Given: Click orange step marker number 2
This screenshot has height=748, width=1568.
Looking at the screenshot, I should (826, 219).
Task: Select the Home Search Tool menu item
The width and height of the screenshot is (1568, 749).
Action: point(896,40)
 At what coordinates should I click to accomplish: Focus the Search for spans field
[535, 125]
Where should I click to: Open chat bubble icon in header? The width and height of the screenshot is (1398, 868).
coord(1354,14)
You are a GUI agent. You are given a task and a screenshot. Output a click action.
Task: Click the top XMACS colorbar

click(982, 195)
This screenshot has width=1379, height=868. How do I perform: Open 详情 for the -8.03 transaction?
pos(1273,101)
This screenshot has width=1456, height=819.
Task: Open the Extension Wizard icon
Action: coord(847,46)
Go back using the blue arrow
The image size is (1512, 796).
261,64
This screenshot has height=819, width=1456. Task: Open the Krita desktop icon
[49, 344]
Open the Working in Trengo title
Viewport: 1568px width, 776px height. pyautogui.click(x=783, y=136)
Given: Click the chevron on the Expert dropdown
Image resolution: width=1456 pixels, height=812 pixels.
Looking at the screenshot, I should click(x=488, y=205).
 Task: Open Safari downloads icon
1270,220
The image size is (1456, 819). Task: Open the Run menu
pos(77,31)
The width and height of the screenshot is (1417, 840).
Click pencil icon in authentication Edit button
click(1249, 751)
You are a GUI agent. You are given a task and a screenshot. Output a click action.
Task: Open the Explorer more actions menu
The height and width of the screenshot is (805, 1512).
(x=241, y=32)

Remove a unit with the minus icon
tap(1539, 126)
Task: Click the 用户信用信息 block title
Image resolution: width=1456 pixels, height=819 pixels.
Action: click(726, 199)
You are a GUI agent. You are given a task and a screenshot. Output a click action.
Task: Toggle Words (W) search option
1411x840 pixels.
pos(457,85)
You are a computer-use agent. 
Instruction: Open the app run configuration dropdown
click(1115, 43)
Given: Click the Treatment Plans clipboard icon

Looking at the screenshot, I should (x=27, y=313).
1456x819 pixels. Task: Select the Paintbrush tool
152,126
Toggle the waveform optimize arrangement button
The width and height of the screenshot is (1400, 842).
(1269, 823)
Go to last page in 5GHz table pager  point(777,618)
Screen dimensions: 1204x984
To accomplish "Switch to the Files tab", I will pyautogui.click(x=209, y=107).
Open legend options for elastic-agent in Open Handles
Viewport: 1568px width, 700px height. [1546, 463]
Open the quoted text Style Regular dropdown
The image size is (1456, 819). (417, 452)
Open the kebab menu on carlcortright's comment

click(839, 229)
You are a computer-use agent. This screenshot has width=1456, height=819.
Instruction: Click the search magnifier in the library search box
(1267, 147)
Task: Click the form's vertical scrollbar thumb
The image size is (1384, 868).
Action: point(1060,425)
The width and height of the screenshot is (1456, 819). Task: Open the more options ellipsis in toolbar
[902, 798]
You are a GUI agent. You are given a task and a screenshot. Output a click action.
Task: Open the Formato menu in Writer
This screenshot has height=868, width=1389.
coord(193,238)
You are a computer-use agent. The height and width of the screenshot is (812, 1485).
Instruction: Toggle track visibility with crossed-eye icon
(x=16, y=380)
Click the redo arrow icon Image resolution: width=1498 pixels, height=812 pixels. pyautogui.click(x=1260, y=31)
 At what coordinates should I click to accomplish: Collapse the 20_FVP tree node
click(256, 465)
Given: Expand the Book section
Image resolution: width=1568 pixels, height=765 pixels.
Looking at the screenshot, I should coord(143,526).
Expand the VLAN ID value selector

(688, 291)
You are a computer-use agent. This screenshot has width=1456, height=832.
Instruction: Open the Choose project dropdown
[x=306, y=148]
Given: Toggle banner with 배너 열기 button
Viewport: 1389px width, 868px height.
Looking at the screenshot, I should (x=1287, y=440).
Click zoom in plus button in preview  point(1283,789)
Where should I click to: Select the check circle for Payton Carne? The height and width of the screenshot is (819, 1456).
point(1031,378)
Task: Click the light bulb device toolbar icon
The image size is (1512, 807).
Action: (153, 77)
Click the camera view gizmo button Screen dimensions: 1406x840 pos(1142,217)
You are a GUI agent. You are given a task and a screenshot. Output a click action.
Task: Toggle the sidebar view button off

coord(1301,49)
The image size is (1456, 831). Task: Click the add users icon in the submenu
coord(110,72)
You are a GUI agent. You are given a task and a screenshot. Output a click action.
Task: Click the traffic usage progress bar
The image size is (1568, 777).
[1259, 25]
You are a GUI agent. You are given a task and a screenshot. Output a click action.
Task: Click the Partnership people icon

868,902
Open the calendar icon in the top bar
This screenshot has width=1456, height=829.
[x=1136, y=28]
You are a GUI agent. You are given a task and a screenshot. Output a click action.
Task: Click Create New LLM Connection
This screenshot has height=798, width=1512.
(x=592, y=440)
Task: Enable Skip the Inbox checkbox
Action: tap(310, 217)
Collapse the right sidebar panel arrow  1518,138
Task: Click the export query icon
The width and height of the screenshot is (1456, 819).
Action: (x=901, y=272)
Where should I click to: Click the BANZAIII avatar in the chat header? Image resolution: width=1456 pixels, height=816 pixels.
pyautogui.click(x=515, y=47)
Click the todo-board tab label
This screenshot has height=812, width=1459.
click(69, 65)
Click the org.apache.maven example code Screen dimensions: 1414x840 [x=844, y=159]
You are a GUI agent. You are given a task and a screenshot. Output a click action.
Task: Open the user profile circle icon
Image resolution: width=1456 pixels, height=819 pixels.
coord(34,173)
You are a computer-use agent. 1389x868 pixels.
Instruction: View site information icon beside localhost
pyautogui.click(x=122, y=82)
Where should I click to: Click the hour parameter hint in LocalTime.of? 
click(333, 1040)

:::

* _Exercise requirements_:
Your task is to reproduce all the data exactly as shown.

* _Completed exercise_:
Given: Click orange step marker number 2
This screenshot has height=748, width=1568.
Looking at the screenshot, I should (826, 219).
Task: Select the Home Search Tool menu item
The width and height of the screenshot is (1568, 749).
Action: point(896,40)
 At what coordinates should I click to accomplish: Focus the Search for spans field
[535, 125]
Where should I click to: Open chat bubble icon in header? The width and height of the screenshot is (1398, 868).
coord(1354,14)
You are a GUI agent. You are given a task and a screenshot. Output a click action.
Task: Click the top XMACS colorbar

click(982, 195)
This screenshot has width=1379, height=868. How do I perform: Open 详情 for the -8.03 transaction?
pos(1273,101)
This screenshot has width=1456, height=819.
Task: Open the Extension Wizard icon
Action: coord(847,46)
Go back using the blue arrow
The image size is (1512, 796).
261,64
This screenshot has height=819, width=1456. Task: Open the Krita desktop icon
[49, 344]
Open the Working in Trengo title
Viewport: 1568px width, 776px height. pyautogui.click(x=783, y=136)
Given: Click the chevron on the Expert dropdown
Image resolution: width=1456 pixels, height=812 pixels.
Looking at the screenshot, I should click(x=488, y=205).
 Task: Open Safari downloads icon
1270,220
The image size is (1456, 819). Task: Open the Run menu
pos(77,31)
The width and height of the screenshot is (1417, 840).
Click pencil icon in authentication Edit button
click(1249, 751)
You are a GUI agent. You are given a task and a screenshot. Output a click action.
Task: Open the Explorer more actions menu
The height and width of the screenshot is (805, 1512).
(x=241, y=32)

Remove a unit with the minus icon
tap(1539, 126)
Task: Click the 用户信用信息 block title
Image resolution: width=1456 pixels, height=819 pixels.
Action: click(726, 199)
You are a GUI agent. You are given a task and a screenshot. Output a click action.
Task: Toggle Words (W) search option
1411x840 pixels.
pos(457,85)
You are a computer-use agent. 
Instruction: Open the app run configuration dropdown
click(1115, 43)
Given: Click the Treatment Plans clipboard icon

Looking at the screenshot, I should (x=27, y=313).
1456x819 pixels. Task: Select the Paintbrush tool
152,126
Toggle the waveform optimize arrangement button
The width and height of the screenshot is (1400, 842).
(1269, 823)
Go to last page in 5GHz table pager  point(777,618)
Screen dimensions: 1204x984
To accomplish "Switch to the Files tab", I will pyautogui.click(x=209, y=107).
Open legend options for elastic-agent in Open Handles
Viewport: 1568px width, 700px height. [1546, 463]
Open the quoted text Style Regular dropdown
The image size is (1456, 819). (417, 452)
Open the kebab menu on carlcortright's comment

click(839, 229)
You are a computer-use agent. This screenshot has width=1456, height=819.
Instruction: Click the search magnifier in the library search box
(1267, 147)
Task: Click the form's vertical scrollbar thumb
The image size is (1384, 868).
Action: point(1060,425)
The width and height of the screenshot is (1456, 819). Task: Open the more options ellipsis in toolbar
[902, 798]
You are a GUI agent. You are given a task and a screenshot. Output a click action.
Task: Open the Formato menu in Writer
This screenshot has height=868, width=1389.
coord(193,238)
You are a computer-use agent. The height and width of the screenshot is (812, 1485).
Instruction: Toggle track visibility with crossed-eye icon
(x=16, y=380)
Click the redo arrow icon Image resolution: width=1498 pixels, height=812 pixels. pyautogui.click(x=1260, y=31)
 At what coordinates should I click to accomplish: Collapse the 20_FVP tree node
click(256, 465)
Given: Expand the Book section
Image resolution: width=1568 pixels, height=765 pixels.
Looking at the screenshot, I should coord(143,526).
Expand the VLAN ID value selector

(688, 291)
You are a computer-use agent. This screenshot has width=1456, height=832.
Instruction: Open the Choose project dropdown
[x=306, y=148]
Given: Toggle banner with 배너 열기 button
Viewport: 1389px width, 868px height.
Looking at the screenshot, I should (x=1287, y=440).
Click zoom in plus button in preview  point(1283,789)
Where should I click to: Select the check circle for Payton Carne? The height and width of the screenshot is (819, 1456).
point(1031,378)
Task: Click the light bulb device toolbar icon
The image size is (1512, 807).
Action: (153, 77)
Click the camera view gizmo button Screen dimensions: 1406x840 pos(1142,217)
You are a GUI agent. You are given a task and a screenshot. Output a click action.
Task: Toggle the sidebar view button off

coord(1301,49)
The image size is (1456, 831). Task: Click the add users icon in the submenu
coord(110,72)
You are a GUI agent. You are given a task and a screenshot. Output a click action.
Task: Click the traffic usage progress bar
The image size is (1568, 777).
[1259, 25]
You are a GUI agent. You are given a task and a screenshot. Output a click action.
Task: Click the Partnership people icon

868,902
Open the calendar icon in the top bar
This screenshot has width=1456, height=829.
[x=1136, y=28]
You are a GUI agent. You are given a task and a screenshot. Output a click action.
Task: Click Create New LLM Connection
This screenshot has height=798, width=1512.
(x=592, y=440)
Task: Enable Skip the Inbox checkbox
Action: tap(310, 217)
Collapse the right sidebar panel arrow  1518,138
Task: Click the export query icon
The width and height of the screenshot is (1456, 819).
Action: (x=901, y=272)
Where should I click to: Click the BANZAIII avatar in the chat header? Image resolution: width=1456 pixels, height=816 pixels.
pyautogui.click(x=515, y=47)
Click the todo-board tab label
This screenshot has height=812, width=1459.
click(69, 65)
Click the org.apache.maven example code Screen dimensions: 1414x840 [x=844, y=159]
You are a GUI agent. You are given a task and a screenshot. Output a click action.
Task: Open the user profile circle icon
Image resolution: width=1456 pixels, height=819 pixels.
coord(34,173)
You are a computer-use agent. 1389x868 pixels.
Instruction: View site information icon beside localhost
pyautogui.click(x=122, y=82)
Where should I click to: Click the hour parameter hint in LocalTime.of? 
click(333, 1040)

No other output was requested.